§ **About this exercise**
Retype exactly the lines below, starting with the line that contains "The height and width of the screenshot is (340, 476)." and ending with the last line; leave out any pictures.

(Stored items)
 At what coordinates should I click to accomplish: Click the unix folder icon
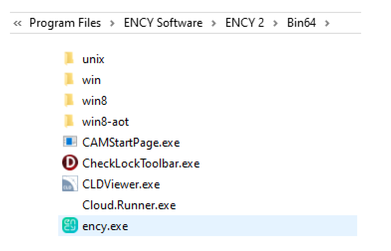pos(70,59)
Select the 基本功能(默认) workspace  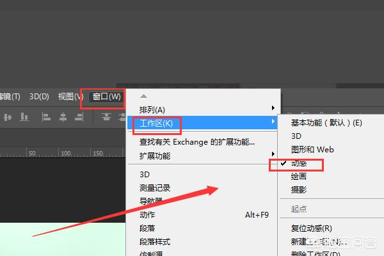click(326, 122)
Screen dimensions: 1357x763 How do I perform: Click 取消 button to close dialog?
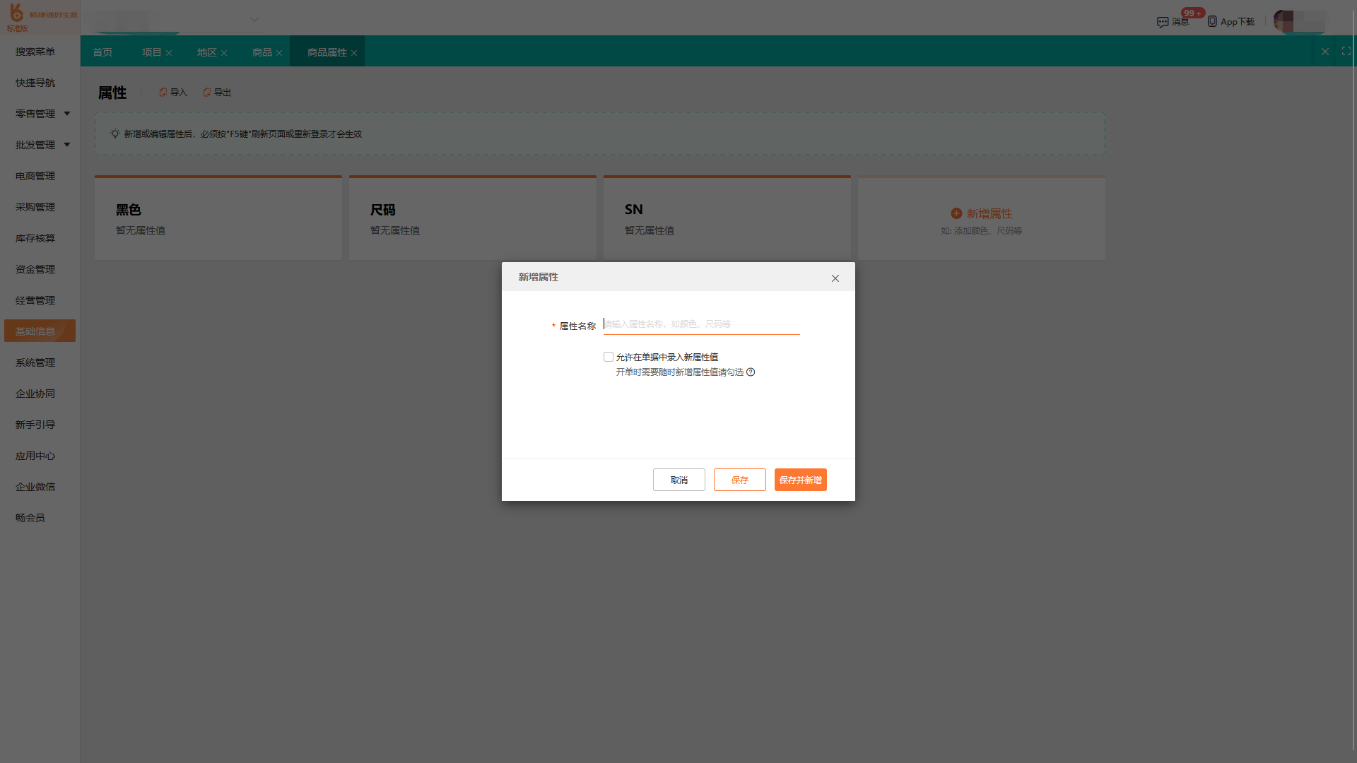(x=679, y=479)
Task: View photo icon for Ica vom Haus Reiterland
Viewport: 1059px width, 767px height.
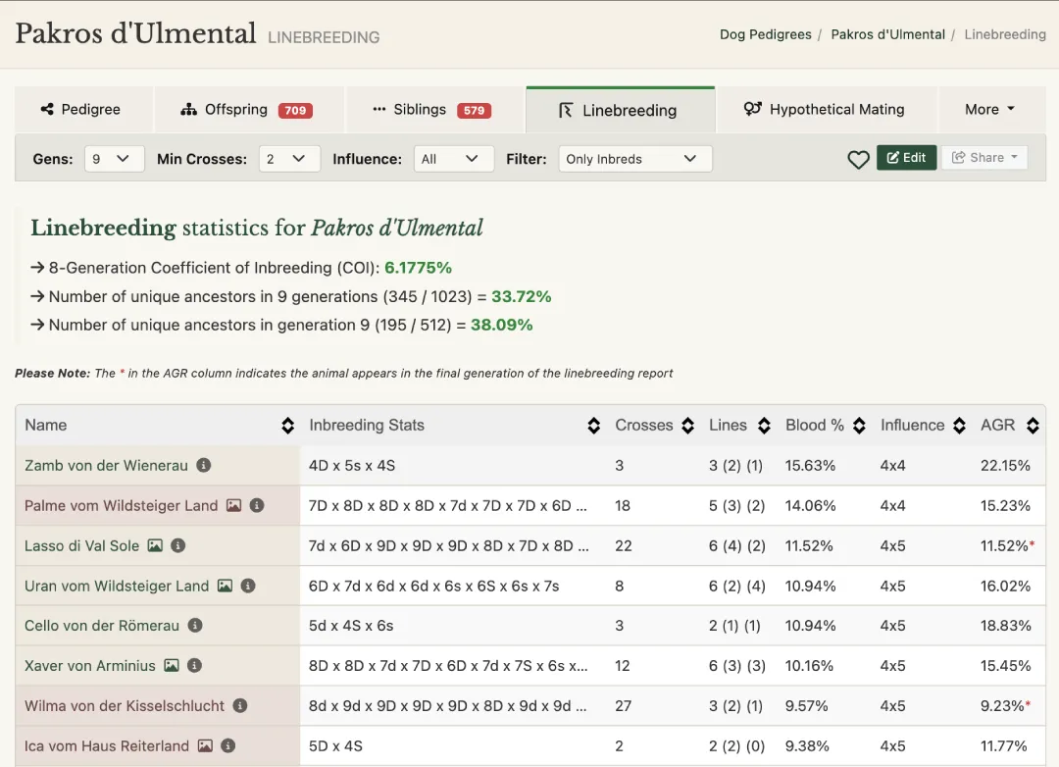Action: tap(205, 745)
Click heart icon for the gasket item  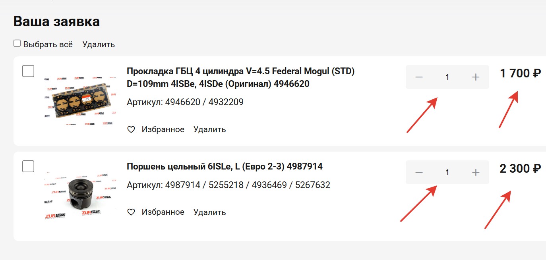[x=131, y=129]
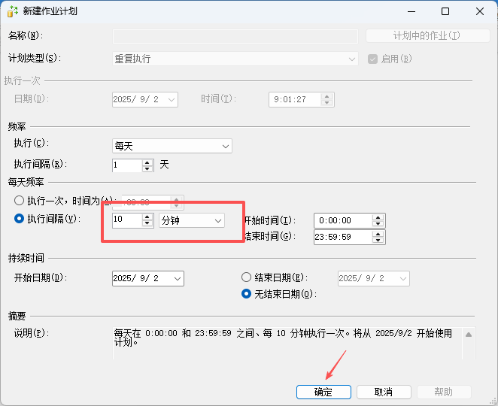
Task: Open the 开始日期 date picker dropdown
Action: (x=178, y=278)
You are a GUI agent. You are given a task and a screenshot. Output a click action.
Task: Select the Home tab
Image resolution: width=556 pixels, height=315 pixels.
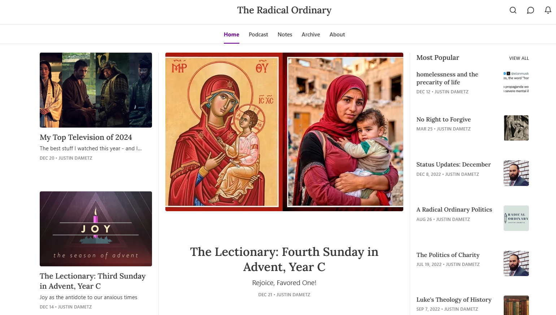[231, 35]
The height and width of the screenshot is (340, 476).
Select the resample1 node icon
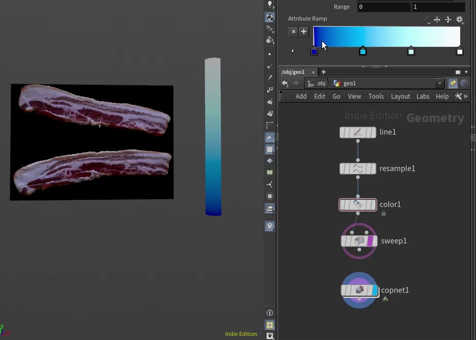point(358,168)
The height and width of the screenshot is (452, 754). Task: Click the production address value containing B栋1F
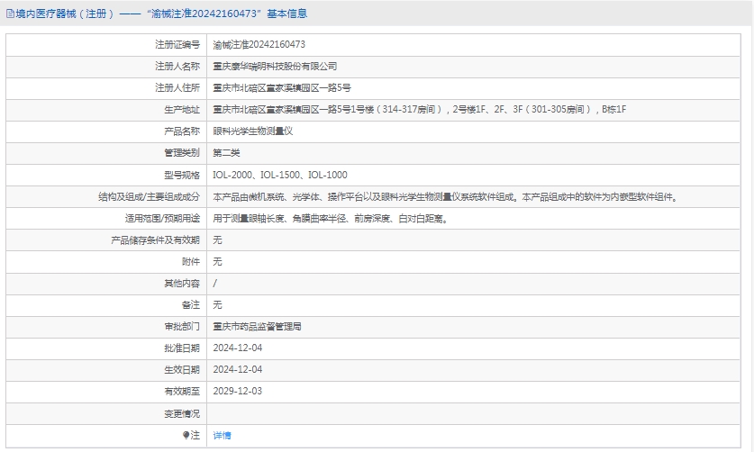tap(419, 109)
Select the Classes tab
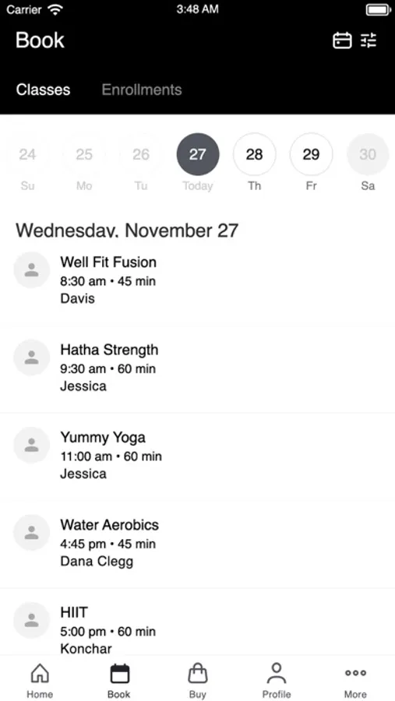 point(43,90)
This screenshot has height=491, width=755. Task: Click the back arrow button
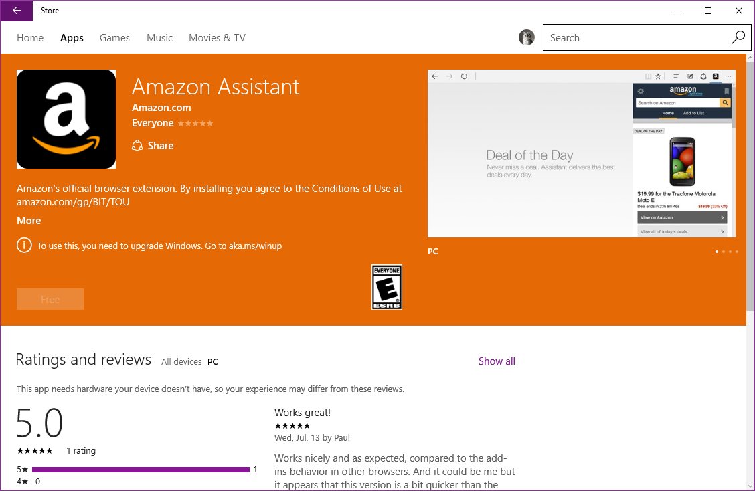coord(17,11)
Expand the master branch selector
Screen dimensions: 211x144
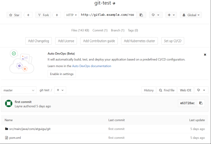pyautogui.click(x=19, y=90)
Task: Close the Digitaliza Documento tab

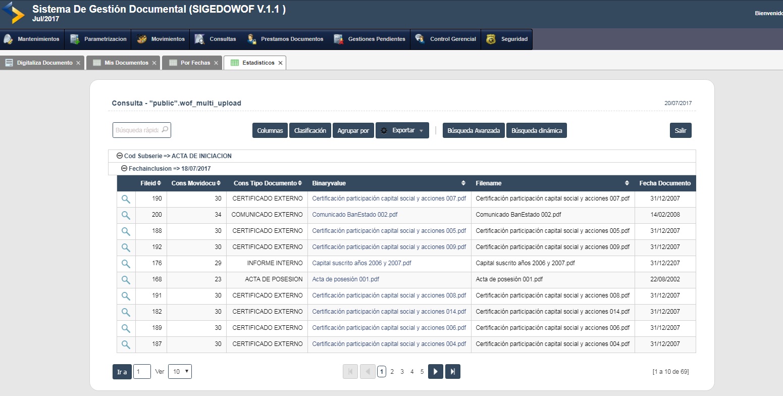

§ **The answer**
The height and width of the screenshot is (340, 476).
Select the resample1 node icon
point(358,168)
The height and width of the screenshot is (452, 754). Task: Click the production address value containing B栋1F
tap(419, 109)
Select the Classes tab
 point(43,90)
This screenshot has height=491, width=755. Task: Click the back arrow button
coord(17,11)
Expand the master branch selector
Screen dimensions: 211x144
pyautogui.click(x=19, y=90)
Task: Close the Digitaliza Documento tab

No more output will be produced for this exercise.